É a mesma busca de Emma que vai impulsionar o rol de personagens femininos que se seguiram a ela: Anna Kariênina coloca em segundo plano os valores familiares ao ir atrás de seu amante, na Rússia czarista, o que também acaba por levá-la à morte; enquanto Constance, a Lady Chatterley, se envolve com um empregado de sua casa com o consentimento do marido, em um dos romances mais eróticos da literatura universal.

"Todos os grandes autores modernos foram influenciados por Flaubert. Quer o mais fácil? Monsieur Joyce. Nenhuma frase é de graça. É um método de trabalho. Veja que não é uma simples importância dada à ‘forma’, mas a consciência de que a ‘forma’ é parte integrante significativa da obra", aponta Sandra Stroparo, da UFPR.

Como lembra o crítico Otto Maria Carpeaux, Flaubert é o "escritor dos escritores", e Emma Bovary está no início da consciência feminista.
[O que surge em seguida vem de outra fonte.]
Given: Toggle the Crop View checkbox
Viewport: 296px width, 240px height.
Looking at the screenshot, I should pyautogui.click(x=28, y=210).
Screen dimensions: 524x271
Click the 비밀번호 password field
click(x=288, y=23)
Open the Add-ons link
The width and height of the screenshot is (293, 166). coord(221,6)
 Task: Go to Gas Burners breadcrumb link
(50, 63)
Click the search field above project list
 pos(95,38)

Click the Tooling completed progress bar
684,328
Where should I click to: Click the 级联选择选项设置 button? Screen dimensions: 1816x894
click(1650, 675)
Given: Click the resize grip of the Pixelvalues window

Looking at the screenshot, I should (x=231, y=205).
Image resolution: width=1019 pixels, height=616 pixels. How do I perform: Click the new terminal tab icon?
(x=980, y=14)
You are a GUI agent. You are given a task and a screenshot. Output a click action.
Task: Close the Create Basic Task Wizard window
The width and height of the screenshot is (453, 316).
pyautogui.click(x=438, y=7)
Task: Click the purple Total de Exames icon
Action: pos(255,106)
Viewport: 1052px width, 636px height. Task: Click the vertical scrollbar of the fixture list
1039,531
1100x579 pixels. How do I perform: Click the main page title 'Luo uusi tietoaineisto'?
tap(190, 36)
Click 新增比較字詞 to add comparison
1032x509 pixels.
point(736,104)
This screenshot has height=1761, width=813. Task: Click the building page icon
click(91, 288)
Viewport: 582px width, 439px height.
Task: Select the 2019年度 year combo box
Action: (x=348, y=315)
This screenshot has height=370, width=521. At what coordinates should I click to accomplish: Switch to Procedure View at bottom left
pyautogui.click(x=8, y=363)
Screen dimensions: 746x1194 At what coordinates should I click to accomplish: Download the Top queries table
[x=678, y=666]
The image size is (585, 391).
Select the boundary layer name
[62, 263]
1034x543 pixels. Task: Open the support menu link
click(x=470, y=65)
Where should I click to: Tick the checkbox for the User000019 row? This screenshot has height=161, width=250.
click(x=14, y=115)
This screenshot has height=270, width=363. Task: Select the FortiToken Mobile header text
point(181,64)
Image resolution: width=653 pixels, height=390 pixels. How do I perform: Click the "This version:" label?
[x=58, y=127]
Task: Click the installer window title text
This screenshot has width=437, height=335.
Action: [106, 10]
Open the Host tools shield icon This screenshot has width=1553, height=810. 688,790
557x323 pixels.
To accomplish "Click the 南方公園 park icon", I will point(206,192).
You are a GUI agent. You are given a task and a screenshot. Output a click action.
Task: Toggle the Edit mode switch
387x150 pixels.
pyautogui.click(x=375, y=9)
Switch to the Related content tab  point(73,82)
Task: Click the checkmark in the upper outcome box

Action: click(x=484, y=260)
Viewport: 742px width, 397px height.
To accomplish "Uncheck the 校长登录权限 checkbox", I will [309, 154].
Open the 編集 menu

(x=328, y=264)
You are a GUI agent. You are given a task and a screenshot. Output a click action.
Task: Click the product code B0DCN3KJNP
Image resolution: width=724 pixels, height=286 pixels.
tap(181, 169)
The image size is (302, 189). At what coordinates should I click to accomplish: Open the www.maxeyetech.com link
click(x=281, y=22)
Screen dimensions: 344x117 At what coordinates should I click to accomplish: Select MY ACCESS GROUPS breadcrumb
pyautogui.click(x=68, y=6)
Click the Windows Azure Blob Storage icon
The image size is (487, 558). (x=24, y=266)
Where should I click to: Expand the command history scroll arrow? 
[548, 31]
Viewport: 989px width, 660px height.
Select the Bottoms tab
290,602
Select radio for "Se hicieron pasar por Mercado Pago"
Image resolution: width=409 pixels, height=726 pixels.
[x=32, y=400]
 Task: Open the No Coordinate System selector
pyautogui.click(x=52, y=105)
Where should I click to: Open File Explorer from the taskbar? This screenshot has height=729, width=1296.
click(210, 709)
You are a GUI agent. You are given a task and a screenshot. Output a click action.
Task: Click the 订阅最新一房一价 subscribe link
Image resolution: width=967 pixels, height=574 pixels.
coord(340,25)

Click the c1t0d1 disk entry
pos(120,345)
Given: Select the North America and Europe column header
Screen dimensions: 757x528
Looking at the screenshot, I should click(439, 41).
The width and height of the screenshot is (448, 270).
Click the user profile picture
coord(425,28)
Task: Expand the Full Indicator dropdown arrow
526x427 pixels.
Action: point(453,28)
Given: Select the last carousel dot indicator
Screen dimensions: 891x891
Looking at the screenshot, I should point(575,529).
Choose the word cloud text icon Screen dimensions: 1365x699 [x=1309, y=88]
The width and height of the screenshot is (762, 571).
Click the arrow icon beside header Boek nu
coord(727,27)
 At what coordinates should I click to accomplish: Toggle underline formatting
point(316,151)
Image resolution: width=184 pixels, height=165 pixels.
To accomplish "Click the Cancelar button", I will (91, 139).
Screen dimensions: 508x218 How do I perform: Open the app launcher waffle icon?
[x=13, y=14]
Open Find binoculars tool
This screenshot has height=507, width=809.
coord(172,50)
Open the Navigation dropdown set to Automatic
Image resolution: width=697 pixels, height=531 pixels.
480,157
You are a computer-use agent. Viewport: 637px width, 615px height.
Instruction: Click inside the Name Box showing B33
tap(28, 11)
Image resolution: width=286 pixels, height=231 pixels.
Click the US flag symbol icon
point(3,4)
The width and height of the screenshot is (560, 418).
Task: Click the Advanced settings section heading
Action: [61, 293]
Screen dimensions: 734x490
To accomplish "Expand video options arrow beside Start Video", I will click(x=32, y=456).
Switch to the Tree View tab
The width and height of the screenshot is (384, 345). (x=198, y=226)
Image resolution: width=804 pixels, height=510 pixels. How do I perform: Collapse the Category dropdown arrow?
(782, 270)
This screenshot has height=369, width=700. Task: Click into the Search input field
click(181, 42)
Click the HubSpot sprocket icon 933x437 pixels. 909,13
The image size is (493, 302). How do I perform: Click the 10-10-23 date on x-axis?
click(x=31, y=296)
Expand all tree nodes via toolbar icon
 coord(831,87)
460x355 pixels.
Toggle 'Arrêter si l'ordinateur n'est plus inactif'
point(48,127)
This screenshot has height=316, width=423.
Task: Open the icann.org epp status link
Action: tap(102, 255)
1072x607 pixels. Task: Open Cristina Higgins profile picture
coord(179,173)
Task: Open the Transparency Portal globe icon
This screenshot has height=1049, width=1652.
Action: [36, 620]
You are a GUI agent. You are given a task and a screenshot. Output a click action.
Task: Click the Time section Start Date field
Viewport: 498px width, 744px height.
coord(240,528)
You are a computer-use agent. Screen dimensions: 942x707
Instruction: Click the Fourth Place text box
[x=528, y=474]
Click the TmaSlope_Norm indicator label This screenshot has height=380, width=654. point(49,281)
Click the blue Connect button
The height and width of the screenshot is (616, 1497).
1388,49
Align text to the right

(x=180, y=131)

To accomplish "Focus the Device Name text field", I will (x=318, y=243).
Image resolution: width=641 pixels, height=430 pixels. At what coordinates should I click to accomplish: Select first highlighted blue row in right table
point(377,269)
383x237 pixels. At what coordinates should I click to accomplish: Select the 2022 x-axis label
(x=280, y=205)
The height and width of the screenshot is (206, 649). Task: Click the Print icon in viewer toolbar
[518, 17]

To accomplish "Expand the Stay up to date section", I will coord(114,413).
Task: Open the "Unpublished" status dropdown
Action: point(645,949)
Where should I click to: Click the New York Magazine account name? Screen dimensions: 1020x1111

O impacto de Madame Bovary ultrapassa gerações e o comportamento da protagonista continua dividindo leitores: os que compreendem sua insatisfação com a vida de província e os que a acusam de fútil e leviana – e identificam Charles Bovary como o verdadeiro herói do romance.

Aceite a provocação de (re)ler Madame Bovary, em seu aniversário de 150 anos. E entregue-se ao bovarismo.